Structure from Silence: Learning Scene Structure from Ambient Sound
Human beings can use ambient seems like ventilation noise to ticking clocks to recognize 3D scene composition. A new paper on arXiv.org investigates regardless of whether these sounds can be utilized for multimodal self-supervised studying.

Audio waves. Image credit history: mtmmonline via Pixabay, CC0 Public Area
The researchers gathered a dataset of “in-the-wild” audio recordings from silent, indoor scenes normal of what a robot would encounter when resolving navigation responsibilities. Every single audio is paired with a corresponding recording from an RGB-D sensor, which supplies a visual sign and pseudo ground-fact depth. An experimental examine of depth estimation was done working with the dataset. It is demonstrated that audio can be used to estimate the length to close by partitions.
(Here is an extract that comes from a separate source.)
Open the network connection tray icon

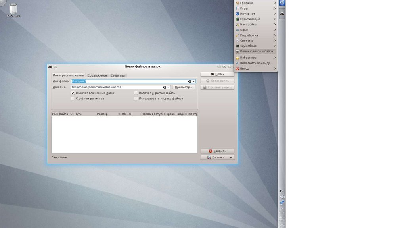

The advised design can be applied as section of a very simple robotic navigation process, in which a wheeled robot moves along a wall making use of ambient audio cues. It is also demonstrated that audio-visible recordings can provide helpful self-supervision for depth estimation tasks.
From whirling ceiling fans to ticking clocks, the appears that we hear subtly vary as we shift as a result of a scene. We inquire no matter if these ambient seems express info about 3D scene construction and, if so, no matter whether they give a handy discovering sign for multimodal models. To review this, we collect a dataset of paired audio and RGB-D recordings from a assortment of silent indoor scenes. We then train styles that estimate the length to nearby partitions, specified only audio as input. We also use these recordings to learn multimodal representations by way of self-supervision, by schooling a community to affiliate photographs with their corresponding sounds. These success advise that ambient audio conveys a stunning quantity of information about scene composition, and that it is a handy sign for discovering multimodal functions.